生活・住居
冬の暖房問題——ガス暖房・開始日規制と在住者の節約術
イタリアでは地域によって暖房の使用開始日が法律で規制されている。北部・中部・南部の暖房開始日の違い、集合住宅の集中暖房システムの仕組み、在住者の節約方法を解説する。
2026-04-29
暖房冬ガス生活費節約
この記事の日本円換算は、1EUR≒160円で計算しています(2026年4月時点)。
イタリアの冬の暖房には、日本では考えにくい規制がある。「いつから暖房をつけていいか」が法律(国家エネルギー法令)で地域ごとに決まっているのだ。
暖房開始日の規制 イタリア全国は気候帯によってA〜Fの6つのゾーンに分類されており、暖房の使用開始日と終了日・1日の最大稼働時間が定められている。

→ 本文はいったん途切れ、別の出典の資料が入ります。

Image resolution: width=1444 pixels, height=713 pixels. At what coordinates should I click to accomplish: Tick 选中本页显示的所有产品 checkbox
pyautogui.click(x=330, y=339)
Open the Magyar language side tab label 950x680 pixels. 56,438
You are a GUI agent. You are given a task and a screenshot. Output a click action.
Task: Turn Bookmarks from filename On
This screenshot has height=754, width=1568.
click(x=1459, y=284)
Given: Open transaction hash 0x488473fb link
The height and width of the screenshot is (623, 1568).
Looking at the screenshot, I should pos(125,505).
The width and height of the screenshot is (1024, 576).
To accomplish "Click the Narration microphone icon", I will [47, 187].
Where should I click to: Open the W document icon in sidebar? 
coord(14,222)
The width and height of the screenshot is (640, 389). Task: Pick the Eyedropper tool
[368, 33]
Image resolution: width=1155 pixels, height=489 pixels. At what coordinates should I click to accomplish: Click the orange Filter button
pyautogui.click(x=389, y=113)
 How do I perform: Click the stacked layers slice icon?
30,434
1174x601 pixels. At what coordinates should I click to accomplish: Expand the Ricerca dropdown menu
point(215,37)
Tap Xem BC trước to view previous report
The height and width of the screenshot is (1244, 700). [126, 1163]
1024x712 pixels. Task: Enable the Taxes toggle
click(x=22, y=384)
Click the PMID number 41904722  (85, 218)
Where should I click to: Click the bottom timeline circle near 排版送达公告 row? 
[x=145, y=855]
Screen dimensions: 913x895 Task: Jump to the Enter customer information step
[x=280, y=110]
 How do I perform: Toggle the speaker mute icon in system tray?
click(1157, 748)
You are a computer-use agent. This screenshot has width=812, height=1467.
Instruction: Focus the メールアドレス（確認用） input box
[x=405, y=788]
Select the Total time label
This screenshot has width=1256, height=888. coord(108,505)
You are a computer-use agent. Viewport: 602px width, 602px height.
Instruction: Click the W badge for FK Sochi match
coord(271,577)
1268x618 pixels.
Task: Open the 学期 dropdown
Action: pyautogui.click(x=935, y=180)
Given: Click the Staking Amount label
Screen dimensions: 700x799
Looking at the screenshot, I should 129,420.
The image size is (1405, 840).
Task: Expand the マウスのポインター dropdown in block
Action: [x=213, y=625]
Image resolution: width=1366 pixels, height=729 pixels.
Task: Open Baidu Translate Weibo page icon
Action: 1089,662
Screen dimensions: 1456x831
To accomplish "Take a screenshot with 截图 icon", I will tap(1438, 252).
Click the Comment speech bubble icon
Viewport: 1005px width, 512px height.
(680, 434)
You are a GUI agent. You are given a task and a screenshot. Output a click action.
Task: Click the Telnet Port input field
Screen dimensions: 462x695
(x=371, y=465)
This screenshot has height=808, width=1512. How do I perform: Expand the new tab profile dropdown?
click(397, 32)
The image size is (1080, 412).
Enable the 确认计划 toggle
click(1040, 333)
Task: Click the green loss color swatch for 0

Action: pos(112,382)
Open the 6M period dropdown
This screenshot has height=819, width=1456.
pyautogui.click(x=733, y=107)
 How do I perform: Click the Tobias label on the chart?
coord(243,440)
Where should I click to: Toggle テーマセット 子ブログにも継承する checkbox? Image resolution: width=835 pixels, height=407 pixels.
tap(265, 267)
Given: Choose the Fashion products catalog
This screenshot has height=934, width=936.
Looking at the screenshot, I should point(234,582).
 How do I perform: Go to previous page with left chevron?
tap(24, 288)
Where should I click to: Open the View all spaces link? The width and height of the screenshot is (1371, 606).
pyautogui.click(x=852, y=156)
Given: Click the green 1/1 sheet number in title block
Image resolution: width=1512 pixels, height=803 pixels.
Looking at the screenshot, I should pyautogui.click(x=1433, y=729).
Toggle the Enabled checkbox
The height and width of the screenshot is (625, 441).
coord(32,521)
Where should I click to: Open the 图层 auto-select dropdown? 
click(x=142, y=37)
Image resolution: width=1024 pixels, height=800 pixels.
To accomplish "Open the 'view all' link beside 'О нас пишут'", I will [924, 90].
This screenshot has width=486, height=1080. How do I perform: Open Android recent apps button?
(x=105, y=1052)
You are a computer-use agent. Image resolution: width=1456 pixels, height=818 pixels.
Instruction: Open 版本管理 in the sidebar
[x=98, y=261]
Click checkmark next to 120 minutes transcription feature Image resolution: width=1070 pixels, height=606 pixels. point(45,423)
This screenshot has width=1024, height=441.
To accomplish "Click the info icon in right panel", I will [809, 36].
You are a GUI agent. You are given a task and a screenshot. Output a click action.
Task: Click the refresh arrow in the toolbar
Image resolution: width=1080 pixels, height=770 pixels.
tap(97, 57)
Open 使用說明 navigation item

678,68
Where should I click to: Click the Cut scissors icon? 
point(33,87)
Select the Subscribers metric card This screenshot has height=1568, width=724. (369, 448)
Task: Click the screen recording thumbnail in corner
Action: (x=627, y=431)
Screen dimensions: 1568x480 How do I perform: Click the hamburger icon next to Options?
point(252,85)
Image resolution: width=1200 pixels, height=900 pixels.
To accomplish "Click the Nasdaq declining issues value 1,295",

- ゾーンE(ミラノ・トリノなど北部):10月15日〜4月15日、1日最大14時間
- ゾーンD(ボローニャ・ジェノヴァなど):11月1日〜15日〜4月1日、1日最大12時間
- ゾーンC(ローマ・フィレンツェなど中部):11月15日〜3月31日、1日最大10時間
- ゾーンB(ナポリ・バーリなど南部):12月1日〜3月15日、1日最大8時間
これは集合住宅の集中暖房(Riscaldamento Centralizzato)に適用されるルールで、個別の電気ヒーターは適用外だ。
集中暖房の構造 古い集合住宅の多くは建物全体に一つのボイラーがあり、住民全員が同じスケジュールで暖房を使う仕組みになっている。「まだ暖房期間前なのに寒い」「隣人が窓を開けて暖房を無駄遣いしている」といったトラブルは在住者がよく話す不満だ。
節約術
- ウィンドウフィルム・ドアの隙間テープで断熱性を補強
- 電気式パネルヒーター(Termoventilatore)を補助として使う
- 厚手のカーテンで窓からの冷気を遮断
- 集中暖房の温水消費量を個別に計測できるシステム(Ripartitore)がある物件を選ぶと公平な按分になる
暖房費は北部では冬季の家計に大きな影響を与える。物件を探す際に「エネルギー効率クラス」と「暖房方式」を確認することが、後の出費を左右する。